Queenstown’s council building, once the focus of “serious concerns” about how it would hold up in an earthquake, is not on the list of 45 buildings determined to be earthquake prone.
City Hall last week announced it would be contacting building owners whose properties were deemed to be potentially earthquake-prone.
They have five weeks to provide evidence their building has either been strengthened to at least 34 per cent of the new building standard or that it’s outside the Ministry of Business, Innovation and Employment’s profiling categories.
The council this week told Mountain Scene its own offices are not on the list.
Back in 2015, the Gorge Road building was determined to just meet minimum standards, at 35 per cent of the building code.
Council comms advisor Rebecca Pitts says it’s now at 53 per cent. That’s because the council commissioned a new report last year, to factor in the latest guidance from MBIE.

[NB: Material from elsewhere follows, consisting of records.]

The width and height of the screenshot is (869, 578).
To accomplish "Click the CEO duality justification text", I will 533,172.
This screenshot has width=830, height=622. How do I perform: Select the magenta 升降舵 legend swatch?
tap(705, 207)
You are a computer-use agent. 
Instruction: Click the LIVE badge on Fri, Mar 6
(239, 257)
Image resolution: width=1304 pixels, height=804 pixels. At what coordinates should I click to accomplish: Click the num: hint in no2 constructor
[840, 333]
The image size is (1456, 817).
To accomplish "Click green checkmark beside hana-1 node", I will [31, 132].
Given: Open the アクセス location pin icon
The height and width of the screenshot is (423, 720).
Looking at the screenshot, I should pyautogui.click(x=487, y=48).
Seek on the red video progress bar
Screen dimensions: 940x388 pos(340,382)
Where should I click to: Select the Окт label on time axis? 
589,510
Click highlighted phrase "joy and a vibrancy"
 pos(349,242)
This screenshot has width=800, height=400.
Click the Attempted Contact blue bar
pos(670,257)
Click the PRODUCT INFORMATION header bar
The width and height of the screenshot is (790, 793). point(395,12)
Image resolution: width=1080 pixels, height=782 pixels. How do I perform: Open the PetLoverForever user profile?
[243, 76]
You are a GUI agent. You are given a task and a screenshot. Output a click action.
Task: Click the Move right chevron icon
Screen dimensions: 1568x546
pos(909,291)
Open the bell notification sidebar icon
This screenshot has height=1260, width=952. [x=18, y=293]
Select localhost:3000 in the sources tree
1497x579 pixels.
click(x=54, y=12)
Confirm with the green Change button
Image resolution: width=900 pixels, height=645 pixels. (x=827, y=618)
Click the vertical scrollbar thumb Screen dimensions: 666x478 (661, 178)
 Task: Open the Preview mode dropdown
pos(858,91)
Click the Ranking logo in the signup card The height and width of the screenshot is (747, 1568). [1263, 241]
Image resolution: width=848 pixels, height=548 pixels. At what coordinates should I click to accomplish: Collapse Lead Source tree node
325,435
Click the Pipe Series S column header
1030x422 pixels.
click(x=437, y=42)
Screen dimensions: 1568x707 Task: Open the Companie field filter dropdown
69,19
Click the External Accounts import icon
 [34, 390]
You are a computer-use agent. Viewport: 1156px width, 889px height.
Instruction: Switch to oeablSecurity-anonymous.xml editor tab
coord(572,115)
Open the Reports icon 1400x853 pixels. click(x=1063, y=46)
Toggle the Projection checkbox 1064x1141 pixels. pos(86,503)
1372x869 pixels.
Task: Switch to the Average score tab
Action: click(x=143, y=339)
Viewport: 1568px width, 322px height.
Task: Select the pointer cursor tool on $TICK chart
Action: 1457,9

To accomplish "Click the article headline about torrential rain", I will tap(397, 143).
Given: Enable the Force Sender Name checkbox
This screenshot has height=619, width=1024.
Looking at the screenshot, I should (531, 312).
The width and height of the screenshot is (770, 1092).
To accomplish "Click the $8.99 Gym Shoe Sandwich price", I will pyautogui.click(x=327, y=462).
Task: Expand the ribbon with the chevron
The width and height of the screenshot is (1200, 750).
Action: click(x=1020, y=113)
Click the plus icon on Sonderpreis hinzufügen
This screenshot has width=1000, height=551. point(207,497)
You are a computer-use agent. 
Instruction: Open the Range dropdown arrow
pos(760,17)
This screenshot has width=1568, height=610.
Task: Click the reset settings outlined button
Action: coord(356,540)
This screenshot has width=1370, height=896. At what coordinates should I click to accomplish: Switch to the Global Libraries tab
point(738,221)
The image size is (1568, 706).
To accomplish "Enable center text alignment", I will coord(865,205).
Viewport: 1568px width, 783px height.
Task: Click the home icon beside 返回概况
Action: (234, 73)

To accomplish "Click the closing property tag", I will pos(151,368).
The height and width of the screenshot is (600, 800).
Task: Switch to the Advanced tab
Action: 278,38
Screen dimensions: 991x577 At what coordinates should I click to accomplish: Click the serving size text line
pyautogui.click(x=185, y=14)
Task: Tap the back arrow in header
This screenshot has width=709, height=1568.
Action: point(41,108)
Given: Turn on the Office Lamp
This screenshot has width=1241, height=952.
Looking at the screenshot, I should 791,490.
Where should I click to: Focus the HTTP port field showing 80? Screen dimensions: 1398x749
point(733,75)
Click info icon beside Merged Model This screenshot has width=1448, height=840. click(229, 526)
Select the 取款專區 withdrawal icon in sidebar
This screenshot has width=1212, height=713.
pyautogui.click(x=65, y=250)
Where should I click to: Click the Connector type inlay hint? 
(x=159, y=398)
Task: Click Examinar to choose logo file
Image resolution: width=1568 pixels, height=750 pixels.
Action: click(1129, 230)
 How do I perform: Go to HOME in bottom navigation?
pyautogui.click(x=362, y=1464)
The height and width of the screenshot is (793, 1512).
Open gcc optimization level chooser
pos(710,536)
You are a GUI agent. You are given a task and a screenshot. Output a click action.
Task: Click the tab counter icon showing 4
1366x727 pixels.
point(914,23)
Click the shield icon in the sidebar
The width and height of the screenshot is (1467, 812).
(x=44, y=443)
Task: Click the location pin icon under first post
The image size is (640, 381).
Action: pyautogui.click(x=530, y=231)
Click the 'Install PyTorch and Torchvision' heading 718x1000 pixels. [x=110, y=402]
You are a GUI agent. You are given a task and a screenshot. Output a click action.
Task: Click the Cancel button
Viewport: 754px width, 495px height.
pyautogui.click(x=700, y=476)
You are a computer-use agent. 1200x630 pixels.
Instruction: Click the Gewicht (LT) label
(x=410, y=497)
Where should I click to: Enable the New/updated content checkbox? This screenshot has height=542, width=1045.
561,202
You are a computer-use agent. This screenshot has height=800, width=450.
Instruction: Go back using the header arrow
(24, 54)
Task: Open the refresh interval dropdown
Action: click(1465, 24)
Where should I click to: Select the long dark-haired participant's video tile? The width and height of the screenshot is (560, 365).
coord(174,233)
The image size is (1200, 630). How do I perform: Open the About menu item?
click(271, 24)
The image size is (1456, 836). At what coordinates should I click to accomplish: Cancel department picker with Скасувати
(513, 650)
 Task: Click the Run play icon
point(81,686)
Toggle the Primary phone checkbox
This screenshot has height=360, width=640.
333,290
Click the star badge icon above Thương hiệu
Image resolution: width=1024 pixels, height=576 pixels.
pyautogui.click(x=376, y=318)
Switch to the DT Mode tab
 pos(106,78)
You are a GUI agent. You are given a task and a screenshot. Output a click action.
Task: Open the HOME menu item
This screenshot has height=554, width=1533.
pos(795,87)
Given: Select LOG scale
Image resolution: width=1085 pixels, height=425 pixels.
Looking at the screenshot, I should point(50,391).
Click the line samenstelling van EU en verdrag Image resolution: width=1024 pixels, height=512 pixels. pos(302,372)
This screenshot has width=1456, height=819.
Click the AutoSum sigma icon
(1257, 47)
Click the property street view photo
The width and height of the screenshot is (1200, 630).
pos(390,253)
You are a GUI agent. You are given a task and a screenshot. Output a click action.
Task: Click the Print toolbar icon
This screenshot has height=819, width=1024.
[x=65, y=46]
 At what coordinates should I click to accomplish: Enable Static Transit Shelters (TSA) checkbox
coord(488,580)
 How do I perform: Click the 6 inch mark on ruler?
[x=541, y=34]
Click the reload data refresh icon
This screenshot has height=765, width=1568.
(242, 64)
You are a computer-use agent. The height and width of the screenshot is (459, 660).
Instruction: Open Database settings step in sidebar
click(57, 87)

In 2015, then-planning and development boss Marc Breth-erton said the building was “not fit for purpose and, given its construction, there have been serious concerns expressed as to how the building would perform in an earthquake”.
The council won’t reveal which buildings are on the list. It wants to give owners time to supply evidence first.
Council building services manager Chris English says earthquakes in Kaikoura and Christchurch prompted the assessment, with “public safety is paramount”.
“We’ve now completed a high-level assessment of all building stock within the district and identified a list of potentially vulnerable buildings.”
But the number of potentially earthquake prone buildings was “comparably small” compared to other cities and towns.